Hydatidiform Mole - Nursing Case Study

by - June 15, 2020

DESCRIPTION:
Gestational Trophoblast Disease also known as Hydatidiform Mole is an abnormal proliferation and then degeneration of the trophoblastic villi. When the cells degenerate, it is being filled with fluid and appear as clear fluid – filled, grape sized vesicles. The embryo fails to develop beyond a primitive start. There are two of molar growth and these are the complete mole and partial mole. Complete mole’s trophoblastic villi is swelling and becoming cystic. When an embryo forms, it will die early with no fetal blood present. While in partial mole, there is only some trophoblastic villi that is swollen and misshapen. The embryo may grow but then macerates with some fetal blood present.
FOCUS ASSESSMENT (SIGNS AND SYMPTOMS):  
A woman who have this kind of condition may seem like a normal pregnancy at first because they might experience dark brown to bright red bleeding from vagina during the first trimester and nausea and vomiting too. However, upon the consultation, the physician will find that the fundal height is much greater than the standard measurement, the uterus is overgrowth, there is an increased in blood pressure, edema, proteinuria, a highly positive hCG test, no fetus found on ultrasound, and a cyst formation which is very opposite to normal pregnancy.

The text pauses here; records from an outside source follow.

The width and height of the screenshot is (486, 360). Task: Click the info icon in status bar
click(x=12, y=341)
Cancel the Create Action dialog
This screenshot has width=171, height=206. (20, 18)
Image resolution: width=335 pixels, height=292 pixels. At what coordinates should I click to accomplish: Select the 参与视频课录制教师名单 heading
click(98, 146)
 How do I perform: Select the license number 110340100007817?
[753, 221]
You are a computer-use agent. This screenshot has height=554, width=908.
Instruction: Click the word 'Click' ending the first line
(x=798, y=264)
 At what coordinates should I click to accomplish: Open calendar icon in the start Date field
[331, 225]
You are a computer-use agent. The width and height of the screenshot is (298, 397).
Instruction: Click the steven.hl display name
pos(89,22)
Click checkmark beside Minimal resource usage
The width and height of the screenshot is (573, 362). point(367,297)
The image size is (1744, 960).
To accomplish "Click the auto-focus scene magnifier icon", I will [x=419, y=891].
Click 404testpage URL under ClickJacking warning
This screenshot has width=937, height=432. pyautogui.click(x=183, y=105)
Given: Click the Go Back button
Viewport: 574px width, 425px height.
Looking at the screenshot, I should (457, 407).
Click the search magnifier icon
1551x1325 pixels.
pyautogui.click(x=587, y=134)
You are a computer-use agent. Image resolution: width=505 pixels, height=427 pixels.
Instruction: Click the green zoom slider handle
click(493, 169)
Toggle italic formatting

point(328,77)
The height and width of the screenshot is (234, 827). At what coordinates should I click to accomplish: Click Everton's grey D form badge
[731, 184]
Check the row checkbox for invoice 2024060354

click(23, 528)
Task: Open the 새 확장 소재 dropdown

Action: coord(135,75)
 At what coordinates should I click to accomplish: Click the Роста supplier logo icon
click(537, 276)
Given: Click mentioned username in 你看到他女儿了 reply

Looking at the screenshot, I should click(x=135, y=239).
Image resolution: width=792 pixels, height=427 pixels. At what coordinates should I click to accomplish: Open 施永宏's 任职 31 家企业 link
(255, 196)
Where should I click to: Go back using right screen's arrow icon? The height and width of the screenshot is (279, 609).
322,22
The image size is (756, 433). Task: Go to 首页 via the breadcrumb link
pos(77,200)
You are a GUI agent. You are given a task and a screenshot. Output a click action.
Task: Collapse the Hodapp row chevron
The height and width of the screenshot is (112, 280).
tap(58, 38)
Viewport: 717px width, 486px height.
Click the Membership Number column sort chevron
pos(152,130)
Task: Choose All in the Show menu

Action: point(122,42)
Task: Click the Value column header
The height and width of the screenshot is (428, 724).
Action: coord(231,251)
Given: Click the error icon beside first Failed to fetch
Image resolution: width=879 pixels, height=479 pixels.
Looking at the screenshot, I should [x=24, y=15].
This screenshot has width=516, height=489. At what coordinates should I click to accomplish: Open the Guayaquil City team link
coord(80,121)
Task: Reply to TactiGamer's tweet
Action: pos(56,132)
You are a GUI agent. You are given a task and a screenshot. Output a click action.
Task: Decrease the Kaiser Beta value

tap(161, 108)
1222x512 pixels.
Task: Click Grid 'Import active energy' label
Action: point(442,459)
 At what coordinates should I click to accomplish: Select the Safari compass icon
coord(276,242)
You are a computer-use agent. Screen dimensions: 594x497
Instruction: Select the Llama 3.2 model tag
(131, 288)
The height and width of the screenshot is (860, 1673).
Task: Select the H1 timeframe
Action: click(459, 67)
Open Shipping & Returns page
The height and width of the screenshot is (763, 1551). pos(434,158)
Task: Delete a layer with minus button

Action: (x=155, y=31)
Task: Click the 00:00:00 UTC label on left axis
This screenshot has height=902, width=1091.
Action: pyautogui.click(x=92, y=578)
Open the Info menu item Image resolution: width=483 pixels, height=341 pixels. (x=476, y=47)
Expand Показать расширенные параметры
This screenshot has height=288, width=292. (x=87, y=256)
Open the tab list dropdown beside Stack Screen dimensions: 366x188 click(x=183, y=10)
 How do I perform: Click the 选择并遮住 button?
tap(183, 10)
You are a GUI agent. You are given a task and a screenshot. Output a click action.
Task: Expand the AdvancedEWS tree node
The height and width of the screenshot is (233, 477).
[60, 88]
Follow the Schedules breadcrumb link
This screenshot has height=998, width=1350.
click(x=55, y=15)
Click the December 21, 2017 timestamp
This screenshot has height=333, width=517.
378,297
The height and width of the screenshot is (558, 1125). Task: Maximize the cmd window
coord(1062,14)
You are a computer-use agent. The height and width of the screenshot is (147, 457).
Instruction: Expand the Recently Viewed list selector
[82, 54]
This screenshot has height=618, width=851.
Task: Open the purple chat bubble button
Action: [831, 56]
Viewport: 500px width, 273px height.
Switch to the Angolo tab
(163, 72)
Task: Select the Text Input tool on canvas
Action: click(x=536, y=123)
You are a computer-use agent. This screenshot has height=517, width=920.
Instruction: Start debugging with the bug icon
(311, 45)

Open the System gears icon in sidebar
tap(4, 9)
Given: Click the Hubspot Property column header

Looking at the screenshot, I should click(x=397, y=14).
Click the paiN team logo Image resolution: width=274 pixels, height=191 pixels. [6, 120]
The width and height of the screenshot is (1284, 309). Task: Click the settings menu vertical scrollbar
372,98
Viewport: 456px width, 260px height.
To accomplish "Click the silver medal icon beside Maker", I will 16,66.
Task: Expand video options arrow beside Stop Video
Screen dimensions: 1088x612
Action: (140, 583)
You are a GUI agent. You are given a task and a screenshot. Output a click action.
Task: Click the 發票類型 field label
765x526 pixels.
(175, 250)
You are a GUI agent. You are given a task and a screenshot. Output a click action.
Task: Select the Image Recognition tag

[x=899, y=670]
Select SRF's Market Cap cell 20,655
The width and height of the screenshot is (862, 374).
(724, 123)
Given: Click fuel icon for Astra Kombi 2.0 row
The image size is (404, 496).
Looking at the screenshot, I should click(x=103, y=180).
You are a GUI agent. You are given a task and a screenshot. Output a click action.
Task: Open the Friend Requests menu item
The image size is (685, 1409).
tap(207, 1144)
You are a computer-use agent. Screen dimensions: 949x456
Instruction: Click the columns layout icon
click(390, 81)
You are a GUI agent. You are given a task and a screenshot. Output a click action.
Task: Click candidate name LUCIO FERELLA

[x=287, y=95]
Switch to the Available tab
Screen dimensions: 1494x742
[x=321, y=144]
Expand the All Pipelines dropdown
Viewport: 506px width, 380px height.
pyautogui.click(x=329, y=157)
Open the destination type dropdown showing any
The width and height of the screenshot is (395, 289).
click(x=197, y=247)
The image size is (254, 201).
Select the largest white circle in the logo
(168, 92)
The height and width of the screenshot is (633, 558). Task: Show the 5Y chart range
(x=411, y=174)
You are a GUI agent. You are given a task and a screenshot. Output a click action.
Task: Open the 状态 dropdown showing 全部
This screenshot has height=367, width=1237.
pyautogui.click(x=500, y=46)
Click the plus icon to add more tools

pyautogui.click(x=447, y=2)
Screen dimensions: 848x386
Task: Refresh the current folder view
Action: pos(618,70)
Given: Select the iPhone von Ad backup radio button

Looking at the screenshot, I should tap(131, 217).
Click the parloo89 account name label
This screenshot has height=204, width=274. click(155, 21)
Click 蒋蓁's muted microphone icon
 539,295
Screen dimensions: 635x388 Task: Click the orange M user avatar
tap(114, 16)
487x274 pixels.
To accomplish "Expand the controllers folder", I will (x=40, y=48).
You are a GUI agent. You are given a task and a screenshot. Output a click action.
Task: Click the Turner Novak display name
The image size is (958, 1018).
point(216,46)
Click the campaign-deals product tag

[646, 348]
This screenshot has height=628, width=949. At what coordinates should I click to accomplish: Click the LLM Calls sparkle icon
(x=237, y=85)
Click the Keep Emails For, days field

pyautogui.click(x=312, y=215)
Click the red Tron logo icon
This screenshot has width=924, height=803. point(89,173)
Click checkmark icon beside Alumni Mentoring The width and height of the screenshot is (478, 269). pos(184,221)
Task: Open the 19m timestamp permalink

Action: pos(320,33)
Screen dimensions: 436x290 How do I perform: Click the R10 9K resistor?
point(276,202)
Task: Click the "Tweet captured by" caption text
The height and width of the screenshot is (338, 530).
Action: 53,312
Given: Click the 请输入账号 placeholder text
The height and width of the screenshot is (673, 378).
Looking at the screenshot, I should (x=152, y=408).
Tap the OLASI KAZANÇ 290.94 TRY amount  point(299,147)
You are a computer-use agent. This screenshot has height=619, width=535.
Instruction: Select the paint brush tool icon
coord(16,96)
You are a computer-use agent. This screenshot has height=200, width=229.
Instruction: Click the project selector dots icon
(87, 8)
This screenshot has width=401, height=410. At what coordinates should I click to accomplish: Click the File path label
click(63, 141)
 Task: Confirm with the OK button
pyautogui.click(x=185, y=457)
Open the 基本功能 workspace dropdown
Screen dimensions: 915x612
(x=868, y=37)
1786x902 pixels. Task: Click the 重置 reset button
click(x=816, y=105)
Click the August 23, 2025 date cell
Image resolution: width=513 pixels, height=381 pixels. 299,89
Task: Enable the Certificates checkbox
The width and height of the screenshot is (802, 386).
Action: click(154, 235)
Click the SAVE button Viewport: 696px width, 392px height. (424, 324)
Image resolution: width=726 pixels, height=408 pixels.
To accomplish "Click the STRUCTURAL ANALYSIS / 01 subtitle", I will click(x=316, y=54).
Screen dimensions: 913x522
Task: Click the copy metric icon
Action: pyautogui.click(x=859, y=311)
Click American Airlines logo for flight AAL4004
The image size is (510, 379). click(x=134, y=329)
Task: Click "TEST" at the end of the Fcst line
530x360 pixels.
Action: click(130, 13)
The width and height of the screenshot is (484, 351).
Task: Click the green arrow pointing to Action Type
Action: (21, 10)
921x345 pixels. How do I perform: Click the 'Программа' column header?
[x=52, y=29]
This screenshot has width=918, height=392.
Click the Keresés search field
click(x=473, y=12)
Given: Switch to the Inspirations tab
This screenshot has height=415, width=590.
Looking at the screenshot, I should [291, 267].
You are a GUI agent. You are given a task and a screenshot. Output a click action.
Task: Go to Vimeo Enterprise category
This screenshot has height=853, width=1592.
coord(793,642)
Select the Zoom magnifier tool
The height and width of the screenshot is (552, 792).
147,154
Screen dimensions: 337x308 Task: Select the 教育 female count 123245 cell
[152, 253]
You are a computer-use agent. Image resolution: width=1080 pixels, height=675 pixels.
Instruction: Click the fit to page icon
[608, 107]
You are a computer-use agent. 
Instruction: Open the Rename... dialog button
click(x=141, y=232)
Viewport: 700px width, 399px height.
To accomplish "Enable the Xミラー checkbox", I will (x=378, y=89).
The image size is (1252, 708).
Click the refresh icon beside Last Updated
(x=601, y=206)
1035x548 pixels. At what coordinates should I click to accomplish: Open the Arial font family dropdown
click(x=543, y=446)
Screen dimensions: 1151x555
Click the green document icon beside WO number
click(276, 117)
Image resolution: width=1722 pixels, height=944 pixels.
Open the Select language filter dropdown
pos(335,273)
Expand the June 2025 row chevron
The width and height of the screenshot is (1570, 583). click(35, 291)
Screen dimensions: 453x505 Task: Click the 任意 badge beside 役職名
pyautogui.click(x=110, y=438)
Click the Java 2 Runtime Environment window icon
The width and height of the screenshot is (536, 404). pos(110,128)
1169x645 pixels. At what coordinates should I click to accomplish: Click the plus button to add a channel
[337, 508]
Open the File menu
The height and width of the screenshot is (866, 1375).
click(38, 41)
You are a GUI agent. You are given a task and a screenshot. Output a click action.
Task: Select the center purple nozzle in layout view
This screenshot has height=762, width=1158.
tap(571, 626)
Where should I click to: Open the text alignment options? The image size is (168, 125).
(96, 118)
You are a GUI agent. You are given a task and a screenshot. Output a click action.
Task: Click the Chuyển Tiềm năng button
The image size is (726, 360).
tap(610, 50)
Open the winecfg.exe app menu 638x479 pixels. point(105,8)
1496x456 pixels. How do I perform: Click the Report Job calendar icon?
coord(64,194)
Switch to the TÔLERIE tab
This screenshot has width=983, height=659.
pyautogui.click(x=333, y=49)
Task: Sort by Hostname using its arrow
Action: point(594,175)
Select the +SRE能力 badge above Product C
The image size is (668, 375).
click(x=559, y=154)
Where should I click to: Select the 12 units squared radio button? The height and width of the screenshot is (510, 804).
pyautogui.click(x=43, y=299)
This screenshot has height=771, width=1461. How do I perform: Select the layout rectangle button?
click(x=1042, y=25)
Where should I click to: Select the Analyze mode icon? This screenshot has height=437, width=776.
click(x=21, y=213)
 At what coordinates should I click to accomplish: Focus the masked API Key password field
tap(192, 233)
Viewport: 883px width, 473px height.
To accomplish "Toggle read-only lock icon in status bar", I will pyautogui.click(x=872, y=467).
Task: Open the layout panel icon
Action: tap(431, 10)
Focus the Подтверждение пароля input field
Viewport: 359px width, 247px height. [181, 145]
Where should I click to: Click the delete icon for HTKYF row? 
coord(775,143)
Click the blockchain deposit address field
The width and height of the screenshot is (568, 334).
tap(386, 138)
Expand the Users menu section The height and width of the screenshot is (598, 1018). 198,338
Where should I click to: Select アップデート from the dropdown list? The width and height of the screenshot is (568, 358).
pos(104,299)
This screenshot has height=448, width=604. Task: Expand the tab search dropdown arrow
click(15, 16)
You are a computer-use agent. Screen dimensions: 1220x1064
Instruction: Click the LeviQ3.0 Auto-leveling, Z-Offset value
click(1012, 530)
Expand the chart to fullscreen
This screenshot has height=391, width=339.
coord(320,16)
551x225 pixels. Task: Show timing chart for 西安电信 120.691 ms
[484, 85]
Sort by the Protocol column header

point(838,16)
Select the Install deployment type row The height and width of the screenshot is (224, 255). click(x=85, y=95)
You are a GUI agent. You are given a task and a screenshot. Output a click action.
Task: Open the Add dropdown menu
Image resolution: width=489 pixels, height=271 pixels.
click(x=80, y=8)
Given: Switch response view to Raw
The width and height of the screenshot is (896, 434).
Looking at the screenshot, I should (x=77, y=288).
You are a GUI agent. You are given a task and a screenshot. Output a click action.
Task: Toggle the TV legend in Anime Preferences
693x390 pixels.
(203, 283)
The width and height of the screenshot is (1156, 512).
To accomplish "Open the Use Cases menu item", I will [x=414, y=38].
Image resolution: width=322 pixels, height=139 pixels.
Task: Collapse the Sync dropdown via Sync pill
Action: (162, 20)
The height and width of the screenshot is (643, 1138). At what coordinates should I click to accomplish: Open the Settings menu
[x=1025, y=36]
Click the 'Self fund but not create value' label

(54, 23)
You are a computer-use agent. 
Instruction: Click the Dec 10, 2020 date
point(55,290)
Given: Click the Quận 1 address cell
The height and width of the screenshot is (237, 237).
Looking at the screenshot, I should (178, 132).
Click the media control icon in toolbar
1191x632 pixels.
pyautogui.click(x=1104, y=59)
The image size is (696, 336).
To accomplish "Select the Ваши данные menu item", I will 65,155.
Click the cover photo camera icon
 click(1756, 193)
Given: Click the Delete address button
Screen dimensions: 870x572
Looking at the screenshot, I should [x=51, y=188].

DIAGNOSTIC AND LABORATORY TEST:
There are tests that a women will do in order to find the real deal of this situation. A pregnancy test may be done, although it cannot detect hydatidiform mole, but it can tell if a women is really pregnant or not. Serum or urine test for hCG is needed because if the result shows that there is a high hCG then it confirms that there is H – mole. Ultrasound is also needed because it will determine if an embryo is forming or it is just a dense growth of grape – like vesicles with a snowflake pattern filled with clear fluid.

RISK FACTORS:
One of the risk factors that is associated with this condition is when a women has a low protein intake because protein is needed for the development of trophoblastic villi. When a women who is older than 35 years of age become pregnant she might experience hydatidiform mole because pregnancy beyond 35 is considered as high risk pregnancy. A women who is in Asian heritage have a higher chance of getting this disease because of their genetic formation. And also if a women with a blood group A marry a men with blood group O, and their blood groups combined, it will give an unfavorable condition just like gestational trophoblastic disease.

PATHOPHYSIOLOGY:
NURSING DIAGNOSES BY PRIORITY:
Acute Pain related to physical injury secondary to suction curettage
Grieving related to loss of pregnancy
Anxiety related to threat in current health status
Social Isolation related to loss of pregnancy
Spiritual Distress related to loss of pregnancy

NURSING CARE PLAN:
Acute Pain related to physical injury secondary to suction curettage
Grieving related to loss of pregnancy
Anxiety related to threat in current health status
NURSING MANAGEMENT / INTERVENTION:
When a women went to suction curettage, she needs to have a pelvic examination and serum test for beta subunit of hCG. The hCG needs to be analyzed for every 2 weeks until it become normal while the serum hCG is assessed for every 4 weeks for the next 6 to 12 months to check if it’s declining or not. If it’s increasing it only means that there is a malignant transformation called choriocarcinoma. The nurse will then administer a reliable contraceptive like oral estrogen or progesterone, as ordered by the physician, so that the positive pregnancy test resulting from a new pregnancy will not be confused with the increasing level that occurs with a developing malignancy. After 6 months, if hCG is still negative therefore the women is free from the risk of malignancy. But the nurse should tell the women to begin in planning for next pregnancy only after 12 months.

MEDICAL / SURGICAL MANAGEMENT:
A surgical management that will be done for hydatidiform mole is suction curettage in order to evacuate the abnormal trophoblast cells inside the uterus of the women and also to avoid any problems that might arise if it stayed longer inside the reproductive system. 

REFERENCES:

  • Doenges, M.E., Moorhouse, M.F., & Murr, A.C. (2016). Nurse’s Pocket Guide: Diagnoses, Prioritized Interventions, and Rationales. Philadelphia, Pennsylvania: F.A. DAVIS COMPANY
  • Potter et. Al (2017). Fundamentals of Nursing (9th ed.). Singapore: Elsevier Inc.